Lesson 3: Invest in cyber security
Another lesson that businesses badly need to learn is that if they haven’t invested properly in cyber security, now really is the time. As hackers and cyber-criminals up their game, you need to take the necessary defensive steps. This is no longer a luxury that you can’t afford – it has the potential to end your business.
Lesson 4: Follow guidelines
It’s easy to talk about what businesses and organisations should have done to protect themselves from WannaCry – hindsight is a wonderful thing. But had they taken any advice beforehand on how to prevent this sort of hack from occurring, they would have been given guidelines that would likely have given them ample protection.
To stop future attacks it will be important to pay attention to directives and rules regarding data. In May 2018, a new European directive called the General Data Protection Regulation (GDPR) will come into force. It is essential that businesses should look into GDPR services as soon as possible to ensure that they are within the regulations.
If you work with a cyber security firm they will work with ways to improve your defences, detect threats and respond to attacks. GDPR has been brought in to protect businesses and their customers against exactly this sort of attack. If you comply with regulations like this, you will have the best chance of defending your business against future attacks. See Finance-Online’s reviews of promoting awards on your site, showcasing, amongst other factors, a website’s compliance with guidelines.
Lesson 5: Backup your data properly
Ransomware like WannaCry is effective because it encrypts all of the data on your computer or system and then only gives it back once you have paid a ransom. If you don’t pay then you lose everything. Clearly, then, WannaCry would not have any effect at all if everyone properly backed up all of their data, as the ransomware would not have anything of value to hold to ransom.

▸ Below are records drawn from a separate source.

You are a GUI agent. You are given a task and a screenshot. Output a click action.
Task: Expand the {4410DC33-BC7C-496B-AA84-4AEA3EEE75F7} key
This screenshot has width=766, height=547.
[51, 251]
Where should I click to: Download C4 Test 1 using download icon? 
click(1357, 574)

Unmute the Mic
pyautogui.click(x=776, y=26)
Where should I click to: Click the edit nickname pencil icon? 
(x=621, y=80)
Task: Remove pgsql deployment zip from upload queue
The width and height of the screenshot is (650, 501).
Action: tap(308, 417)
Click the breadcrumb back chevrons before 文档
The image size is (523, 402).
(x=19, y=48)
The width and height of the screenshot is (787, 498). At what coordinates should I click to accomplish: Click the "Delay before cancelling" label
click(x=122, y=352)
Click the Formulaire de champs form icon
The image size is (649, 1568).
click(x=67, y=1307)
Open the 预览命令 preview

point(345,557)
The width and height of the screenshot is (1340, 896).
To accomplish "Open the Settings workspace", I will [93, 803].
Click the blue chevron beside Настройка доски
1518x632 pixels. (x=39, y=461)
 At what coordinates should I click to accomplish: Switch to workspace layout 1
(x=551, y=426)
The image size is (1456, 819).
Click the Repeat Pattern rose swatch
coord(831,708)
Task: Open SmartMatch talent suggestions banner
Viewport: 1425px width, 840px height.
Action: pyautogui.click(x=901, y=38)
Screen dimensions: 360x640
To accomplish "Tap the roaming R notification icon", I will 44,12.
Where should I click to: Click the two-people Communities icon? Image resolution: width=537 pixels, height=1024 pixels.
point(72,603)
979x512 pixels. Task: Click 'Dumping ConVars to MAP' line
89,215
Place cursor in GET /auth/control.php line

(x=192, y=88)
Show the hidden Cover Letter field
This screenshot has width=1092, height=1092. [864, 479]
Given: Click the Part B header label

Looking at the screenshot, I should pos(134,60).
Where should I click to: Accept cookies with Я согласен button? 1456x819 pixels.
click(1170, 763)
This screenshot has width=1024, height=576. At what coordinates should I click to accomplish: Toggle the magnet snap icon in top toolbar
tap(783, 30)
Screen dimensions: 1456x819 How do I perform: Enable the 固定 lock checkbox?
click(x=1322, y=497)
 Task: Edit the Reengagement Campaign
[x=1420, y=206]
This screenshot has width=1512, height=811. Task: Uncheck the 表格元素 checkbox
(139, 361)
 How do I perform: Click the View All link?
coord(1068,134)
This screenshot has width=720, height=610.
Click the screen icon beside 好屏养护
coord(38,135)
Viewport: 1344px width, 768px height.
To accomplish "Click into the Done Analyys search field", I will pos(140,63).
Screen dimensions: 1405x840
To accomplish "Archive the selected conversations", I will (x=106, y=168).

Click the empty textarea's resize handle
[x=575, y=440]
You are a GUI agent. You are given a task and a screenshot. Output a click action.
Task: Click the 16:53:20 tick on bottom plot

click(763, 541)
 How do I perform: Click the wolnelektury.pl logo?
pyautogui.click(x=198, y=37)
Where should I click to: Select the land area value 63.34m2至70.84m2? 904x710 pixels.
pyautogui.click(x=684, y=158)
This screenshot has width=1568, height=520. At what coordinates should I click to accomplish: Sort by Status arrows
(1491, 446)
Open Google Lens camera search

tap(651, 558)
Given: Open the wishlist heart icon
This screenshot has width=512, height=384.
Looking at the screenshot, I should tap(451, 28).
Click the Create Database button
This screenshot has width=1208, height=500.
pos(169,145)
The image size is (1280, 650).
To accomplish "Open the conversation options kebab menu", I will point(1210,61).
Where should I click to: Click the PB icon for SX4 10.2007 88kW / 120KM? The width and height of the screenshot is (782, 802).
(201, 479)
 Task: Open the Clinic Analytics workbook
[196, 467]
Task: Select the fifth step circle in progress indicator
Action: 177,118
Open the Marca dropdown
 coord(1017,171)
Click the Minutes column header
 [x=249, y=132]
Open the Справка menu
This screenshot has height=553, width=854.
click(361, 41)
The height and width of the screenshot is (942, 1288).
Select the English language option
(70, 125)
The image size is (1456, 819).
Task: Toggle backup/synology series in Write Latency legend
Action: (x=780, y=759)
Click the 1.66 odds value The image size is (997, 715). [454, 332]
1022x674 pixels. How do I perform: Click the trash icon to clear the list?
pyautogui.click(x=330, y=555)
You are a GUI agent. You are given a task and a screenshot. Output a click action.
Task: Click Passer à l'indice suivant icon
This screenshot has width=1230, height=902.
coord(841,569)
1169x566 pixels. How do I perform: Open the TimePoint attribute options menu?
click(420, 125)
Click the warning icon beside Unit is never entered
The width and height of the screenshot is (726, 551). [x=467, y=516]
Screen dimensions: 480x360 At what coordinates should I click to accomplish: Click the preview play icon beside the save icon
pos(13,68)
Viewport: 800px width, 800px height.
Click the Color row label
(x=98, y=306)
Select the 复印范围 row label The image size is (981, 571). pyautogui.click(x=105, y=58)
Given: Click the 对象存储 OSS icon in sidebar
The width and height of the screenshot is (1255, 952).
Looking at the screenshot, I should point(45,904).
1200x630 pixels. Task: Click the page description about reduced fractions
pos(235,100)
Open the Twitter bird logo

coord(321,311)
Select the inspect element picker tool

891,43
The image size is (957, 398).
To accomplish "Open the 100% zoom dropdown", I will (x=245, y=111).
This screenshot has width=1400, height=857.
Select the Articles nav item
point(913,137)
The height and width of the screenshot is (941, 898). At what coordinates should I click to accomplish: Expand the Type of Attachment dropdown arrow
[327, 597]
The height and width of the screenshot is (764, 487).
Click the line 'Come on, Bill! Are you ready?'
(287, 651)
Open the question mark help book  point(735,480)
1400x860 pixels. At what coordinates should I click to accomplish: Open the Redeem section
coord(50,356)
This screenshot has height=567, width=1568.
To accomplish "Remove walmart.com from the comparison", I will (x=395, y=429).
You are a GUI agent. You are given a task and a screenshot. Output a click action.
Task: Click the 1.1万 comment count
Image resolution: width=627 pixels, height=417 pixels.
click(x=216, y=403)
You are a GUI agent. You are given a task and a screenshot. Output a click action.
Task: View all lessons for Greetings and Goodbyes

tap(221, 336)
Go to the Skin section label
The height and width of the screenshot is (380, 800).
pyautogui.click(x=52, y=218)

It’s important that you start taking data backup seriously. There are many different solutions available from cloud storage to external hard drives.
Lesson 6: Strengthen staff as well as cyber defences
It’s important to recognise that people are often the weakest link in your cyber defences. Even the strongest cyber defences in the world can’t protect against glaringly obvious passwords (think ‘password1’ or ‘abc123’) or ill-informed employees clicking dodgy links in their emails. That means you need to provide staff with training on what they need to do prevent attacks and the steps that they should take if they find something suspicious.